The variance explained by the strongest associated SNPs was calculated for each trait as the difference of R2-adjusted observed in the full and the basic model, where the basic model only includes phenotypic covariates (age, age2 and sex for lipid levels traits, age, age2, sex, BMI and smoke for the inflammatory markers) and the full model also includes all the independent SNPs associated with a specific trait. Variance for all available SNPs was calculated using GCTA software ([48]) taking account of both closely and distantly related pairs of individuals ([67]). The set of all available SNPs included all quality checked SNPs after removing those which were monomorphic in the subset of phenotyped individuals (this set is also called as “accessible genome”).

Conditional analysis

To identify independent signals, we performed GWAS analysis for each trait by adding the leading SNPs found in the primary GWAS as covariates to the basic model. A SNP reaching the classical genome-wide significance threshold (p <5 ×10−8) was considered a significant independent signal, with the sole exception for rs72658864 which did not reach the threshold but was supported by previous reports.

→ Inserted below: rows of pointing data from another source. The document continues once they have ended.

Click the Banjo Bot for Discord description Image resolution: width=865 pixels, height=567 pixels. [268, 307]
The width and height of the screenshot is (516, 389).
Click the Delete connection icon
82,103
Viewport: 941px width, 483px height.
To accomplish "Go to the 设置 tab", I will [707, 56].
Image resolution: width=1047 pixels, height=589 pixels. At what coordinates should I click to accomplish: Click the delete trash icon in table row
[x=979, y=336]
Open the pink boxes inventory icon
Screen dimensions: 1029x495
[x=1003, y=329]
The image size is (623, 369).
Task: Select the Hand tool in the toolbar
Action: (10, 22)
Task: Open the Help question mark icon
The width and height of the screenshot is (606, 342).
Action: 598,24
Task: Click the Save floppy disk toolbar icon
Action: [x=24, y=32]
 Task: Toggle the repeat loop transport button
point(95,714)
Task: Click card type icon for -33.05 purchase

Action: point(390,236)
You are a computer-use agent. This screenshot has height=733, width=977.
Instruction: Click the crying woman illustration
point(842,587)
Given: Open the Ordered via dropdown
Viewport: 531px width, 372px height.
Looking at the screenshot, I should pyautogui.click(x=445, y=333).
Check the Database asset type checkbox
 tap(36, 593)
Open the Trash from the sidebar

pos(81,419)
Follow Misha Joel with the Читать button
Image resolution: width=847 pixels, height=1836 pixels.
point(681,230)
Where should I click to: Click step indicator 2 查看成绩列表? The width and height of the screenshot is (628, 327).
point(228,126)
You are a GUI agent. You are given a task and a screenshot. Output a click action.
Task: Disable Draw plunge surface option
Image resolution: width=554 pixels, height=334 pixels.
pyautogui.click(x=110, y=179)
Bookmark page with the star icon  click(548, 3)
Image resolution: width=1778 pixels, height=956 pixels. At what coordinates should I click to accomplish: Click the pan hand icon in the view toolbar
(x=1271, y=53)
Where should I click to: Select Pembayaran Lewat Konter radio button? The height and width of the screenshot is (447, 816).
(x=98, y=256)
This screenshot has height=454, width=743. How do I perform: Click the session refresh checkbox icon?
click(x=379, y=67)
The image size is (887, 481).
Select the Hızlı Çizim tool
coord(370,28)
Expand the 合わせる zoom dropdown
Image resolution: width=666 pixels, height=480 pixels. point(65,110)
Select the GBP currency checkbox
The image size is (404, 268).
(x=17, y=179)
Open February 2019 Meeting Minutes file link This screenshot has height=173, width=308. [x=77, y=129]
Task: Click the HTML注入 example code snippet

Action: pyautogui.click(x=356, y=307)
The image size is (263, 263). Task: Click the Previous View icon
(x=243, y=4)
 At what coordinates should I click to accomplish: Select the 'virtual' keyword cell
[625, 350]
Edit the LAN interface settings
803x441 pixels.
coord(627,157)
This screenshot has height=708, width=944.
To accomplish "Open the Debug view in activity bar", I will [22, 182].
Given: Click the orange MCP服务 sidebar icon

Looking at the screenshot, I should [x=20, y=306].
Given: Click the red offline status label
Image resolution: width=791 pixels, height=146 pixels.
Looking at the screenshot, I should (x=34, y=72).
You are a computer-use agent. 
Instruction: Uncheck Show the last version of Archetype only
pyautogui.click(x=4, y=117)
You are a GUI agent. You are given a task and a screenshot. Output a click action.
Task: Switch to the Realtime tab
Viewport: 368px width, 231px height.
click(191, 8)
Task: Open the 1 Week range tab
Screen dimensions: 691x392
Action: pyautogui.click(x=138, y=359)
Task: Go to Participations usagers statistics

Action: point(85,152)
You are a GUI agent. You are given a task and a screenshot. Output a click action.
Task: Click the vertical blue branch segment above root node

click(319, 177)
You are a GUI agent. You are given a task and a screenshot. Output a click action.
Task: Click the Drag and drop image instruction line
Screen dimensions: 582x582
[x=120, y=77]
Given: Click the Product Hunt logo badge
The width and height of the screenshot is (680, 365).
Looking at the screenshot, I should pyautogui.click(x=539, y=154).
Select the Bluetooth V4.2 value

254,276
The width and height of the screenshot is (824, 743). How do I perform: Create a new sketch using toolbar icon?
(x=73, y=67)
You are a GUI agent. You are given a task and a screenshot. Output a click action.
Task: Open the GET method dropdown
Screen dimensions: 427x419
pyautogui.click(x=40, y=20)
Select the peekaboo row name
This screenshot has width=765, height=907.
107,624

Estimate of genome-wide significance threshold in Sardinians

We defined a threshold for significance that applies to Sardinians when considering whole-genome sequencing data using empirical estimates (R package available at cran.r-project.org)([68]). We performed analyses in the SardiNIA cohort as well as in a cohort of 2,700 unrelated individuals from the Sardinian case-control study of Multiple Sclerosis and Type 1 Diabetes, who have been genotyped using OmniExpress and ImmunoChip and imputed using the Sardinian reference panel. This additional cohort was used to ensure that there was no bias introduced into the estimation of the threshold by dealing with families in the SardiNIA study. The method consists in simulating phenotypes under the null and running single-marker association tests to calculate the threshold to maintain a family-wide error rate of 5%. Associations were performed for all the SNPs on chromosome 3, and the genome-wide significance threshold was then predicted assuming that the whole genome is approximately 15.6 times longer than chromosome 3.

For the SardiNIA samples we simulated three sets of 300 normally distributed phenotypes assuming three different heritability (20%, 40% and 70%) using Merlin (--simul option)([69]). We assumed no underlying QTLs among the genotyped and imputed variants. For the CaseControl study, we simulated 300 normally distributed phenotypes under the null hypothesis of no association. Results were highly comparable among all scenarios (Supplementary Table 6). To obtain a more accurate estimate, we increased the number of simulations up to 1,000 for all the phenotypes (except for the phenotype with 70% of heritability because it is not a typical scenario in GWAS). We then calculated the genome-wide significance thresholds for analyses that aim to test all variants and for those that evaluate only variants with MAF>0.5%. Our estimates led to a significant threshold of 6.9×10−09 and of 1.4×10−08 for GWAS with all variants and with only variants with MAF>0.5%, respectively.

Variant Replication

We searched for replication of the two novel signals associated with hsCRP in 7,689 individuals from 8 European cohorts (TwinsUK, FVG, VBI, HA, HP, ALSPAC, INCIPE1, INCIPE2)([70-73]); ESR, MCP-1 and ADPN values were not available in those samples. In TwinsUK and ALSPAC we analysed genotypes from whole-genome sequence data([74]), while for FVG, VBI, HA, HP, INCIPE1 and INCIPE2 cohorts we used genotypes imputed using the 1000 Genomes Phase I sequencing panel. Specific details on each cohort are provided in Supplementary Note. Association was evaluated by fitting a linear regression model that included age and gender as covariates, using as software GEMMA (TwinsUK, FVG, VBI, HA, HP) and SNPTEST (ALSPAC, INCIPE1, INCIPE2)(see ). Normalization was not applied to the trait.